__Jouw opdracht__
Orden de regels van de regel met "Image resolution: width=1196" tot en met de regel met "(249, 376)." als een Markdown-tabel met de kolommen Nr. en Regel. Laat lege regels weg.

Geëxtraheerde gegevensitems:
########

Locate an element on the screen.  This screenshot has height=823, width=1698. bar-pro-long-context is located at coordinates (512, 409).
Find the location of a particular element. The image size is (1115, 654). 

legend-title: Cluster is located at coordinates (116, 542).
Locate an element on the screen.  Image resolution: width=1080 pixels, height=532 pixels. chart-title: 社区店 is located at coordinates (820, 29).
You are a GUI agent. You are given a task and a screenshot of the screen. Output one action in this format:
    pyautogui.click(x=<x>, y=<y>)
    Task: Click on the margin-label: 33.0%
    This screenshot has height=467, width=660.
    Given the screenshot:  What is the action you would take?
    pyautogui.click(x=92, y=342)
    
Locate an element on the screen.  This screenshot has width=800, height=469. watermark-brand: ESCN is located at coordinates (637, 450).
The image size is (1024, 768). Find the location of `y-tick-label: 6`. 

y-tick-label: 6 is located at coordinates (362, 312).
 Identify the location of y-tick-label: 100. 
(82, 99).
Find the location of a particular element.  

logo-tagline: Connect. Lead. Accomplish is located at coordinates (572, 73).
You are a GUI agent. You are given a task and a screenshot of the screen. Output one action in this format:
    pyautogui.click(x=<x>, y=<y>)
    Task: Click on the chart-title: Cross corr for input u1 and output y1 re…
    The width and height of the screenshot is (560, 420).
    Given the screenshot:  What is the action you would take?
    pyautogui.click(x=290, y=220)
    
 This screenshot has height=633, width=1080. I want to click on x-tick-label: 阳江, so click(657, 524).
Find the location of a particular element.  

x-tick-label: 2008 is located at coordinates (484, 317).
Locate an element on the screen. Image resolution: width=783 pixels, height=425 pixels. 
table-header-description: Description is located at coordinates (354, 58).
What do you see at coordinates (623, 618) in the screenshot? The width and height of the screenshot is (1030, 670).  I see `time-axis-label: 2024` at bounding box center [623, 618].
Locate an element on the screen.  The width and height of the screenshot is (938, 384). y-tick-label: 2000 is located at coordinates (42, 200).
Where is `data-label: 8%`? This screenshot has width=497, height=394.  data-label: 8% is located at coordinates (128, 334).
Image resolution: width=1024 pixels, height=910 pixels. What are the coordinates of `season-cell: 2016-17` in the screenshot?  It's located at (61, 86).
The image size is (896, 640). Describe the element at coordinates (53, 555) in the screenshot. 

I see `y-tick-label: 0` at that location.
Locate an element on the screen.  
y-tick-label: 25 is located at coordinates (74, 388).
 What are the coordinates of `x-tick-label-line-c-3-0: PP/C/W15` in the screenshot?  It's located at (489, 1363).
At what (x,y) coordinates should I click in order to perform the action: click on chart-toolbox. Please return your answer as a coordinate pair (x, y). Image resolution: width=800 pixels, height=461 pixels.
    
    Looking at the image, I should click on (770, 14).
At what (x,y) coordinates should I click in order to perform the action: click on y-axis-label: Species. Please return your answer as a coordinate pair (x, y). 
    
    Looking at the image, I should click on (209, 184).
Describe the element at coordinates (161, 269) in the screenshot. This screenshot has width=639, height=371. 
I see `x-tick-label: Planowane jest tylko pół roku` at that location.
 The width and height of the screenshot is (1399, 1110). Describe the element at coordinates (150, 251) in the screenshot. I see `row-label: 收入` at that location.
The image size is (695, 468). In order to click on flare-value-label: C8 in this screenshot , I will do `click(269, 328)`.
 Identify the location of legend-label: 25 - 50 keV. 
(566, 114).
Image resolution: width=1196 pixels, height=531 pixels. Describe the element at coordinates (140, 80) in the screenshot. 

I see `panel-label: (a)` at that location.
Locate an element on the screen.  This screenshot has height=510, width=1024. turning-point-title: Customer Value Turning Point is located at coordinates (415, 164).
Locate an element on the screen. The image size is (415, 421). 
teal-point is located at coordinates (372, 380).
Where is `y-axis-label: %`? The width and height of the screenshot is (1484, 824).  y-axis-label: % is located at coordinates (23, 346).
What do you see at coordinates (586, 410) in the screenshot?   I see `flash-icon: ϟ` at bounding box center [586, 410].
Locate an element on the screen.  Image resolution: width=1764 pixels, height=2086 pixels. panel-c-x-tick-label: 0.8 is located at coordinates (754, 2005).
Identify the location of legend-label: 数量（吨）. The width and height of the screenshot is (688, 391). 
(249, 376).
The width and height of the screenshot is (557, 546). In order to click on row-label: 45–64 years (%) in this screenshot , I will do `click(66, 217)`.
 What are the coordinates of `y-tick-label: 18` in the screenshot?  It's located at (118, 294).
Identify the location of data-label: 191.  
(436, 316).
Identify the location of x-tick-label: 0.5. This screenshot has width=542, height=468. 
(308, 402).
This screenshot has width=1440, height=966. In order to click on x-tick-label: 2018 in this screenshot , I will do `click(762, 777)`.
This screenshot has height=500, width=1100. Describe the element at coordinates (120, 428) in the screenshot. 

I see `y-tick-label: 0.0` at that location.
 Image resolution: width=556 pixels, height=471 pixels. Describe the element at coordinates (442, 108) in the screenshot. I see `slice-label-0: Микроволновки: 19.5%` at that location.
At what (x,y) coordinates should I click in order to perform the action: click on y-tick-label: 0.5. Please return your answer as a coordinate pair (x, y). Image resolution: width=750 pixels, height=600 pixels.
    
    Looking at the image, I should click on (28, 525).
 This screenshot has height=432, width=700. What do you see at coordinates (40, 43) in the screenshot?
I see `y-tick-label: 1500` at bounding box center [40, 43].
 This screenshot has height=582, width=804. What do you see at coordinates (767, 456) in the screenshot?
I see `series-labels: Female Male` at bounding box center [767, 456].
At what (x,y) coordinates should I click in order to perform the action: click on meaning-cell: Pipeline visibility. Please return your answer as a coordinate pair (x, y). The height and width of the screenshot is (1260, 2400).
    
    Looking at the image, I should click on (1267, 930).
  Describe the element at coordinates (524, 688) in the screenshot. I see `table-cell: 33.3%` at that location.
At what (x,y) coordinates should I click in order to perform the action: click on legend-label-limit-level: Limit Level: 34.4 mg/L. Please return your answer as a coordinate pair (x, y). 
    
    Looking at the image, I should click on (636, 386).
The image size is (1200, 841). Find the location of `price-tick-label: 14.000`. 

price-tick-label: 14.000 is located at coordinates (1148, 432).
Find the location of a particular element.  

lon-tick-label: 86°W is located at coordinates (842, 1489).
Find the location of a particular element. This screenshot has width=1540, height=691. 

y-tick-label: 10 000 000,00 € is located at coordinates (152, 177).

########

__Schriftelijk antwoord__
| Nr. | Regel |
|---|---|
| 1 | Image resolution: width=1196 pixels, height=531 pixels. Describe the element at coordinates (140, 80) in the screenshot.  |
| 2 | I see `panel-label: (a)` at that location. |
| 3 | Locate an element on the screen.  This screenshot has height=510, width=1024. turning-point-title: Customer Value Turning Point is located at coordinates (415, 164). |
| 4 | Locate an element on the screen. The image size is (415, 421).  |
| 5 | teal-point is located at coordinates (372, 380). |
| 6 | Where is `y-axis-label: %`? The width and height of the screenshot is (1484, 824).  y-axis-label: % is located at coordinates (23, 346). |
| 7 | What do you see at coordinates (586, 410) in the screenshot?   I see `flash-icon: ϟ` at bounding box center [586, 410]. |
| 8 | Locate an element on the screen.  Image resolution: width=1764 pixels, height=2086 pixels. panel-c-x-tick-label: 0.8 is located at coordinates (754, 2005). |
| 9 | Identify the location of legend-label: 数量（吨）. The width and height of the screenshot is (688, 391).  |
| 10 | (249, 376). |